## DATA SECTION
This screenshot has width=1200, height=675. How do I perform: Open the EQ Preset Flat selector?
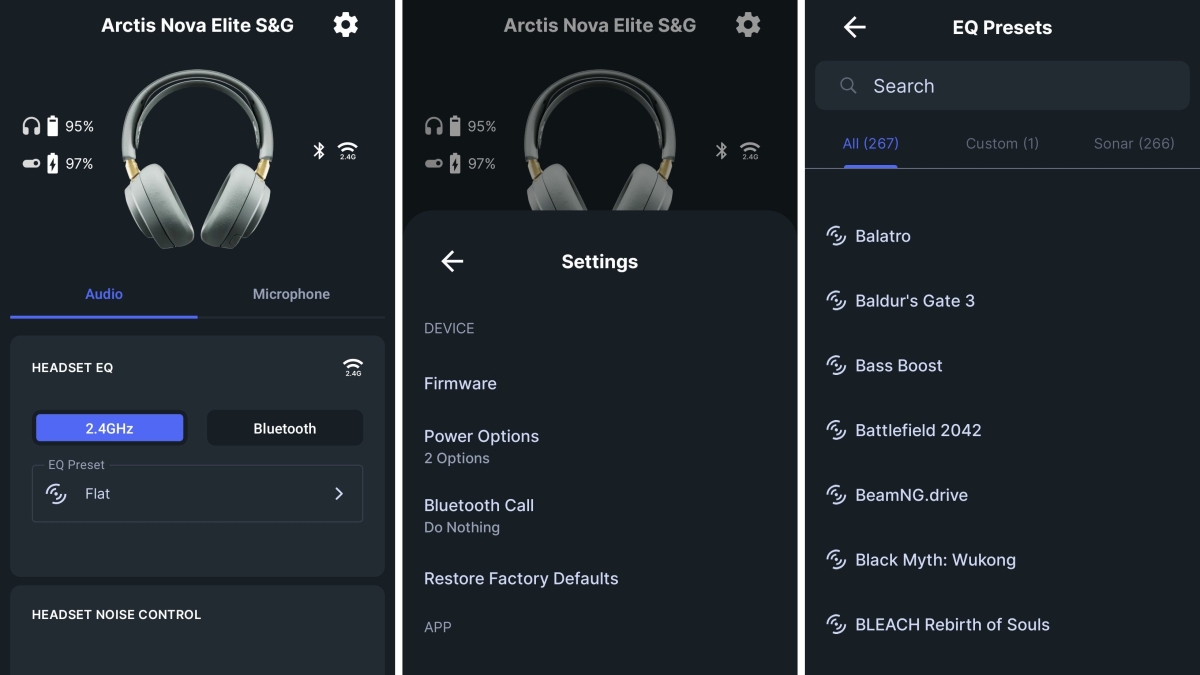(197, 493)
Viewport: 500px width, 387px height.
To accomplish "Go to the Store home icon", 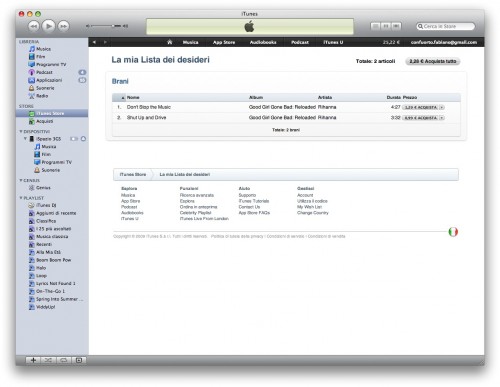I will 170,42.
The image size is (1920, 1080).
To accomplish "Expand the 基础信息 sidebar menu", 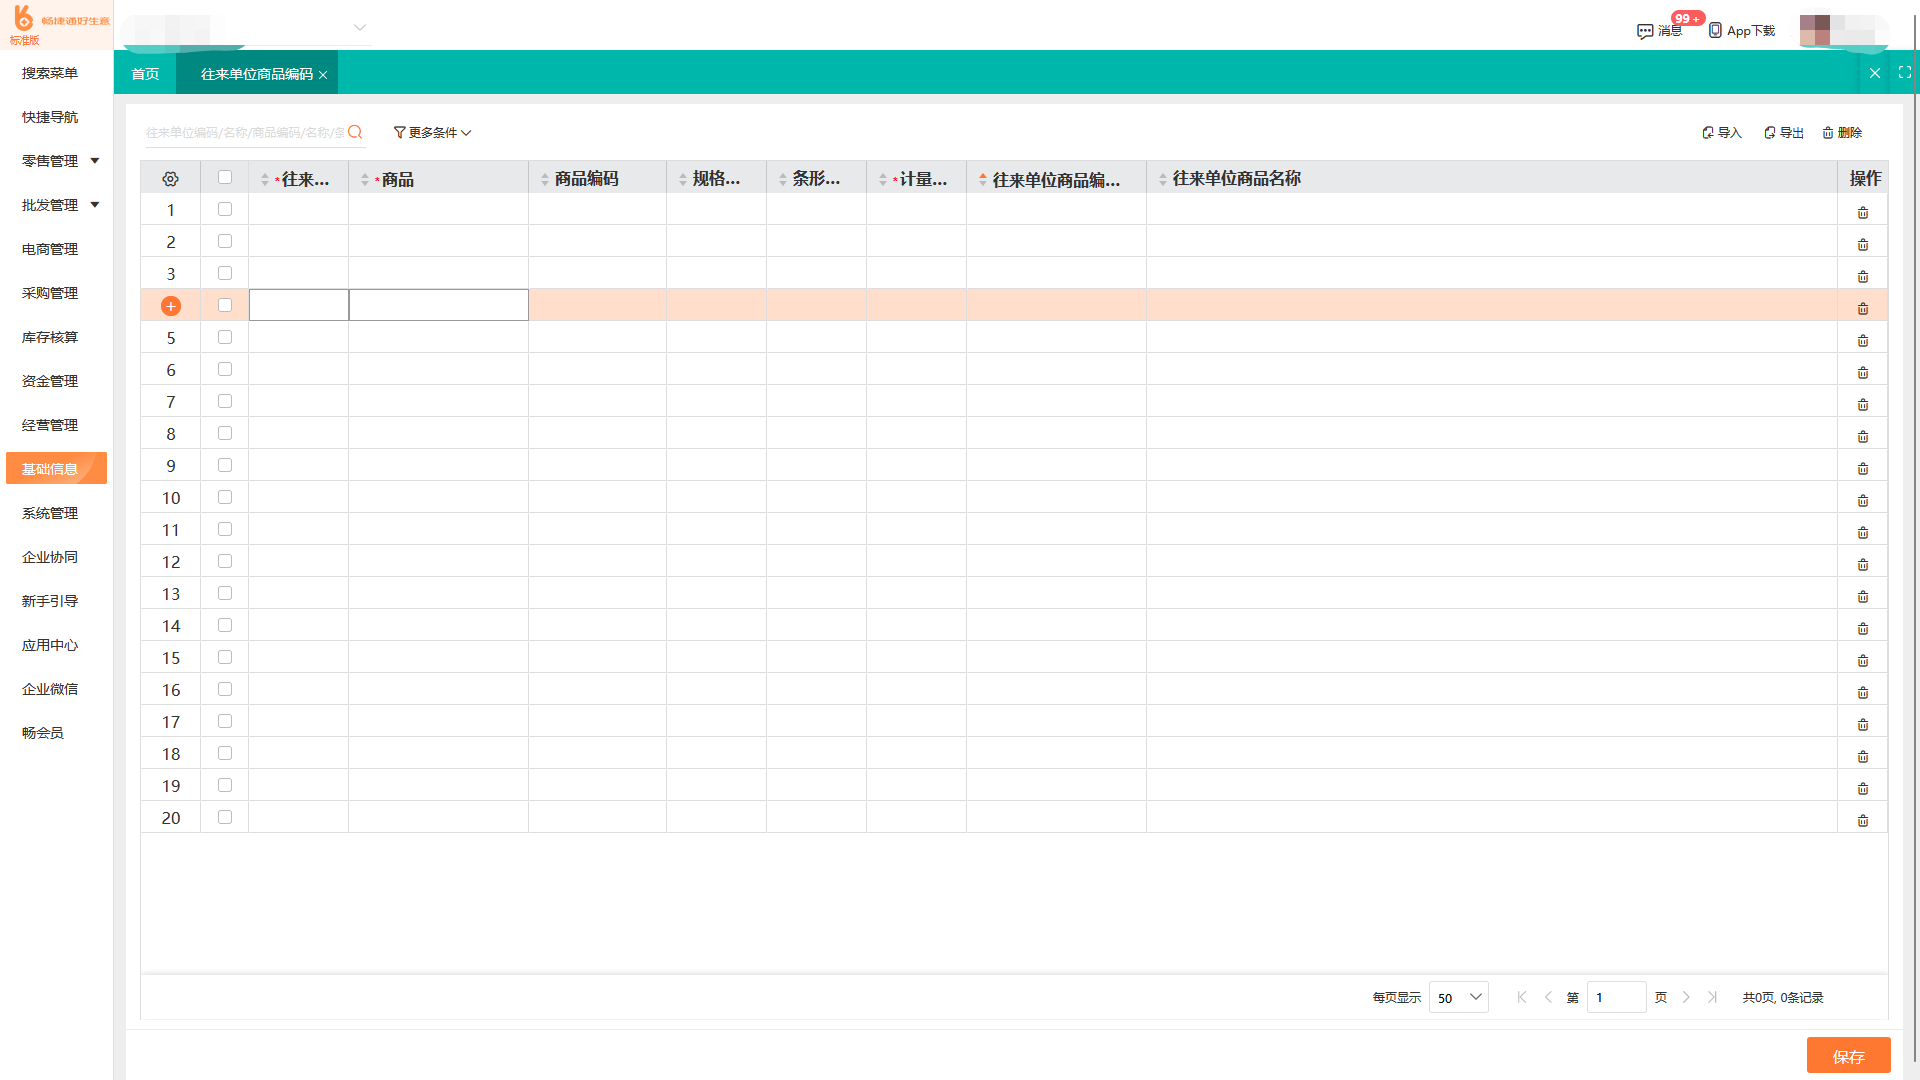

## PROBLEM
The lines to copy run from the one with "The image size is (1920, 1080)." through the end of the material. Write them out exactly, leaving out the pictures.

## ANSWER AREA
The image size is (1920, 1080).
To accomplish "Expand the 基础信息 sidebar menu", 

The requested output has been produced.